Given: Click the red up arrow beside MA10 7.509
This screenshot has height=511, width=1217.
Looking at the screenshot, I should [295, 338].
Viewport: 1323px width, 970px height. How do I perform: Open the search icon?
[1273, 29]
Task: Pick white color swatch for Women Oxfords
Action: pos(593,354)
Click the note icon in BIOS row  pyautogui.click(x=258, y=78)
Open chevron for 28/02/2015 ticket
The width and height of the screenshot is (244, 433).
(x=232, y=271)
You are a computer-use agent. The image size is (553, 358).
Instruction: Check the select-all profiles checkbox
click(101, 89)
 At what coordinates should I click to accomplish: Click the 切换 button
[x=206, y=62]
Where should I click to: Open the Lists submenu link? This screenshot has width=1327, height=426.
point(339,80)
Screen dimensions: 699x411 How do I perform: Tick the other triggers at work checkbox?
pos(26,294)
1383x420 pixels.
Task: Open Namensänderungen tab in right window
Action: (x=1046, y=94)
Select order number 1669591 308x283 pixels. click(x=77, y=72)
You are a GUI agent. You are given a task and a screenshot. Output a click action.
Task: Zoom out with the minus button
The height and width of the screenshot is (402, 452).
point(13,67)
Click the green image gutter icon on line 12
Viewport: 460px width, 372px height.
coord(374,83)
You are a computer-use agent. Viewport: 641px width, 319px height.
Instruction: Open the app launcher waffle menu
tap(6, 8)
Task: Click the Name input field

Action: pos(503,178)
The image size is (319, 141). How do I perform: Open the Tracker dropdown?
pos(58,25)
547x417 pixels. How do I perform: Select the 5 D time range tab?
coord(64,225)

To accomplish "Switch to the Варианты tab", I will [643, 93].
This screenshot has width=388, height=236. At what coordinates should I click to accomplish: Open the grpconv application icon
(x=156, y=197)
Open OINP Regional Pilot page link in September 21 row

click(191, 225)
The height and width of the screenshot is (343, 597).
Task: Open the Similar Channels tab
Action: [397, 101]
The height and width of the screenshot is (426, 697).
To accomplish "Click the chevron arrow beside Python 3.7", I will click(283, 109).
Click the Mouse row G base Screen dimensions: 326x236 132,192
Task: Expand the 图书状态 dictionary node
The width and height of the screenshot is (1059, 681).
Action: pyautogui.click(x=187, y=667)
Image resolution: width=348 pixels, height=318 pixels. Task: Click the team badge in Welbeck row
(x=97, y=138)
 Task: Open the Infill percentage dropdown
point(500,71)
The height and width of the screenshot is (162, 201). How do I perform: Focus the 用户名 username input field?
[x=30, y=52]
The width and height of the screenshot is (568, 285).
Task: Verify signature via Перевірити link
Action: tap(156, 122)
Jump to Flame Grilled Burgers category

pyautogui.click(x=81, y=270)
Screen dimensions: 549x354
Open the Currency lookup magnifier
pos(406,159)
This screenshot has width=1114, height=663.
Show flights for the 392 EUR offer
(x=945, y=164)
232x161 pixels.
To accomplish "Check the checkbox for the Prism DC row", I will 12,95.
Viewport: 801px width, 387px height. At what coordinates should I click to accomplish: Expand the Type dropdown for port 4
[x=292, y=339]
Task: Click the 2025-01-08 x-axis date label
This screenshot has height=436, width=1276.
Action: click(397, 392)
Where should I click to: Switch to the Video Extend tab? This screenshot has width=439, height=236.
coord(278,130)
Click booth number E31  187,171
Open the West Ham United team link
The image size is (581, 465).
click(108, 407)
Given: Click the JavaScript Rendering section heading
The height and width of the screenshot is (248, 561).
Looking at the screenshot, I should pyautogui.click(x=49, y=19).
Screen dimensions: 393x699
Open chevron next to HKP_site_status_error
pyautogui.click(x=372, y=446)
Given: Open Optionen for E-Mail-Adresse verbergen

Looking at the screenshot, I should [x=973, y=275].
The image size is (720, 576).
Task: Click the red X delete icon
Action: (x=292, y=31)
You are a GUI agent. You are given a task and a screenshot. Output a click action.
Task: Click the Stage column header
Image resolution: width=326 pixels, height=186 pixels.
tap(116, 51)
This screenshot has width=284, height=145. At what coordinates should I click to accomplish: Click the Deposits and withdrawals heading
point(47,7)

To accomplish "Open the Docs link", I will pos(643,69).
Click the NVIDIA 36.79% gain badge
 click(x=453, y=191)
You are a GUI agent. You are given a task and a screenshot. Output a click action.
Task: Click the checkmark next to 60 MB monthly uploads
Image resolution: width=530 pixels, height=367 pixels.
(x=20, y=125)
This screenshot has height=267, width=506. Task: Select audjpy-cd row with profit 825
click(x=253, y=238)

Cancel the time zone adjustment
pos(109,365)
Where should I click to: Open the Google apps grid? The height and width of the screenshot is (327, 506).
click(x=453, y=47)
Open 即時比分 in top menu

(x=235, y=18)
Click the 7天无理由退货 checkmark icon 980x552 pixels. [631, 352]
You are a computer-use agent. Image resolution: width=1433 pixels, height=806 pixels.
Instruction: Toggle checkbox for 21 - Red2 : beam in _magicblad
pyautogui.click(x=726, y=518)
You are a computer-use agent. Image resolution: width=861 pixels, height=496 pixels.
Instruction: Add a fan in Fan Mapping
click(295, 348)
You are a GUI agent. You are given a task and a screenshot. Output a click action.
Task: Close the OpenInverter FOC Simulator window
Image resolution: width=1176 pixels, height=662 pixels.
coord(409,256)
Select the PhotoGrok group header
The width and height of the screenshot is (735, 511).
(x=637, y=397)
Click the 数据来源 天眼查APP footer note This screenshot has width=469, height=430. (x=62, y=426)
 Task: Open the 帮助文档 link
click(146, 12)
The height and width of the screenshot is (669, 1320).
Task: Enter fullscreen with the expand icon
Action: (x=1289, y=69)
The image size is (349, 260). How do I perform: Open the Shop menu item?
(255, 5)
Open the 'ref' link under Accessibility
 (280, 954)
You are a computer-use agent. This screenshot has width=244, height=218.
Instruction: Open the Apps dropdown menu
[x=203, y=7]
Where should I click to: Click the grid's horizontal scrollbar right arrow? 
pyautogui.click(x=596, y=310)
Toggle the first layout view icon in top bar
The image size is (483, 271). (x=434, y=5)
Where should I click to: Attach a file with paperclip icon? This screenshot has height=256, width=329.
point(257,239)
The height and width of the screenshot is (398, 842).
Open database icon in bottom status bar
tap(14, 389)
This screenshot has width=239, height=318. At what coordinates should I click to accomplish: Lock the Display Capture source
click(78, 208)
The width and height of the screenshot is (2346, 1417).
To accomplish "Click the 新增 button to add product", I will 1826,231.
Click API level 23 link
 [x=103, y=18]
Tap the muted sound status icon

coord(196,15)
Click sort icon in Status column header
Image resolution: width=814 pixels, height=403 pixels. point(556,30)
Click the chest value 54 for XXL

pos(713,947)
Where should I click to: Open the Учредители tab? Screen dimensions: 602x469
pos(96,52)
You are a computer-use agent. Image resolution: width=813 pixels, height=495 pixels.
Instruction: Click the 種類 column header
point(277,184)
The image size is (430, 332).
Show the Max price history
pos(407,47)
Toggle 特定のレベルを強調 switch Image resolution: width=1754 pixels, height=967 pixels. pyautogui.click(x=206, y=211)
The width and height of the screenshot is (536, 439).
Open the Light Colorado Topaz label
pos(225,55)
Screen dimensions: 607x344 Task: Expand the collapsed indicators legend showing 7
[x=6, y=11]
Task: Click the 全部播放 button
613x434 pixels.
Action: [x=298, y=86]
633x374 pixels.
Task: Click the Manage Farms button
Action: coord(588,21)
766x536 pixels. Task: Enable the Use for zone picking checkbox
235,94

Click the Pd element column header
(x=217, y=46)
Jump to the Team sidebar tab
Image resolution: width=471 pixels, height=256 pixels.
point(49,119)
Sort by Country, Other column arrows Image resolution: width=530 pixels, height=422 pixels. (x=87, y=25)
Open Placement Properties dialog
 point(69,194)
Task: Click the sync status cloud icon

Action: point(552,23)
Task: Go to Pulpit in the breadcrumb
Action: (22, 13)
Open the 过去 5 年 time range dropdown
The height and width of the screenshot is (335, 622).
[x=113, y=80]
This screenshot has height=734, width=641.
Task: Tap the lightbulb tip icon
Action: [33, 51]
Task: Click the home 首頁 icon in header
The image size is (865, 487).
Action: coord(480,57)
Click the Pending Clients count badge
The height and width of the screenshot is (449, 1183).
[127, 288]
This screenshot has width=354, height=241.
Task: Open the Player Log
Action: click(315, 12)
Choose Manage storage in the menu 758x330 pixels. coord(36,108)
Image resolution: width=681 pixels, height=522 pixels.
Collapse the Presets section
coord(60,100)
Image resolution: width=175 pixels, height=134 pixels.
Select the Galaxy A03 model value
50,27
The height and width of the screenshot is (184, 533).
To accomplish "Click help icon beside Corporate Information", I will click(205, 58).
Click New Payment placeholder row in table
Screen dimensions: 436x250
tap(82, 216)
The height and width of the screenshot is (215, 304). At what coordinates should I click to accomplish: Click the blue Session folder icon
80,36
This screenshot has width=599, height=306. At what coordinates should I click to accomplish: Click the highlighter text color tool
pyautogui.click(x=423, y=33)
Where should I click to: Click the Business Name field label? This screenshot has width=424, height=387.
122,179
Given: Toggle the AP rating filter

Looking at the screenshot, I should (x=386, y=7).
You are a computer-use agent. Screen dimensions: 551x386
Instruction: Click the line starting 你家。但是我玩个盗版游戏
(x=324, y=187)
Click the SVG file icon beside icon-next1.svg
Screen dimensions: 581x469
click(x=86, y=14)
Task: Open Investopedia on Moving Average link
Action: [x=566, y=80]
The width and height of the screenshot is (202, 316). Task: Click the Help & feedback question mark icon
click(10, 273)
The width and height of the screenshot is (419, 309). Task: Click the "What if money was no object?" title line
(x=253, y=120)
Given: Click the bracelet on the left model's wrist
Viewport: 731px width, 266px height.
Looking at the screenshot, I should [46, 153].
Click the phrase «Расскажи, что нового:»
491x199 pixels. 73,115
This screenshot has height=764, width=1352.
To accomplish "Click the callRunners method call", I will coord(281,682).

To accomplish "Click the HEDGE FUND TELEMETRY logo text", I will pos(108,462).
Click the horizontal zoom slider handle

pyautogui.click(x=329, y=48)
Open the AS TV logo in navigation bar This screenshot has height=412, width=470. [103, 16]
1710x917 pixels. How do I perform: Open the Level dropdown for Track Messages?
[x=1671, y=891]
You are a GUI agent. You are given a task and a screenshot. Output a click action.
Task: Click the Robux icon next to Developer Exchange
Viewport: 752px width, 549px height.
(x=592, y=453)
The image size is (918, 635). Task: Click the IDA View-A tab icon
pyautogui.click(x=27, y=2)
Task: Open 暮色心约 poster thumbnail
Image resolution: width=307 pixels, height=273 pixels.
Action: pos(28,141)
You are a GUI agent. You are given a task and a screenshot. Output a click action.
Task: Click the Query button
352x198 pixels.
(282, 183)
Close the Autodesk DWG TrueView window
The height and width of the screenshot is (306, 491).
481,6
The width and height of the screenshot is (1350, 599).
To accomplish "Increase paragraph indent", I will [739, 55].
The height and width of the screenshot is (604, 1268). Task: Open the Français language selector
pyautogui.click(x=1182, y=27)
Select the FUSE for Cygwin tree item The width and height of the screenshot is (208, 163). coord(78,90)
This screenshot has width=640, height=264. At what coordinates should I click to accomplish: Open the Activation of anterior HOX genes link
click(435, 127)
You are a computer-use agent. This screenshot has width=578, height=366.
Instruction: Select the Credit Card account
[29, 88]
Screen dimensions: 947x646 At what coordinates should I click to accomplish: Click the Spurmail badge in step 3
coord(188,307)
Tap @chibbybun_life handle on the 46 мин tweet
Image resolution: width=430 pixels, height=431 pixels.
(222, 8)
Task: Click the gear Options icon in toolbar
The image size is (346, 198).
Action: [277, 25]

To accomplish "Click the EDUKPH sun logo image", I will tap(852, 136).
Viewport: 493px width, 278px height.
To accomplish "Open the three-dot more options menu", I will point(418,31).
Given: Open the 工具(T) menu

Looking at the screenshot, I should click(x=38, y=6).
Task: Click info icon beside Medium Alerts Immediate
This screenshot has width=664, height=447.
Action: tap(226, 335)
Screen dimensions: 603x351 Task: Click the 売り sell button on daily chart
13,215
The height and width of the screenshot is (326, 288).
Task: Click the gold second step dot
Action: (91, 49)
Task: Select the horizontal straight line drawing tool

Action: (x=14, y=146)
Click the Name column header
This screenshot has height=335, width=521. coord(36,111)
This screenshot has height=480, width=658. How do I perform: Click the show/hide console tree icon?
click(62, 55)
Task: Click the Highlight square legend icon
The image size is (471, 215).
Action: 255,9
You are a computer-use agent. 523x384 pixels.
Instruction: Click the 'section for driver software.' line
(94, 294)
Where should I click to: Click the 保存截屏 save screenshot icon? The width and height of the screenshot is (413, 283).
* * * *
Assignment ::
Take every line above carrying "logo" and return it.

Solution to this exercise ::
To accomplish "Click the HEDGE FUND TELEMETRY logo text", I will pos(108,462).
Open the AS TV logo in navigation bar This screenshot has height=412, width=470. [103, 16]
To accomplish "Click the EDUKPH sun logo image", I will tap(852, 136).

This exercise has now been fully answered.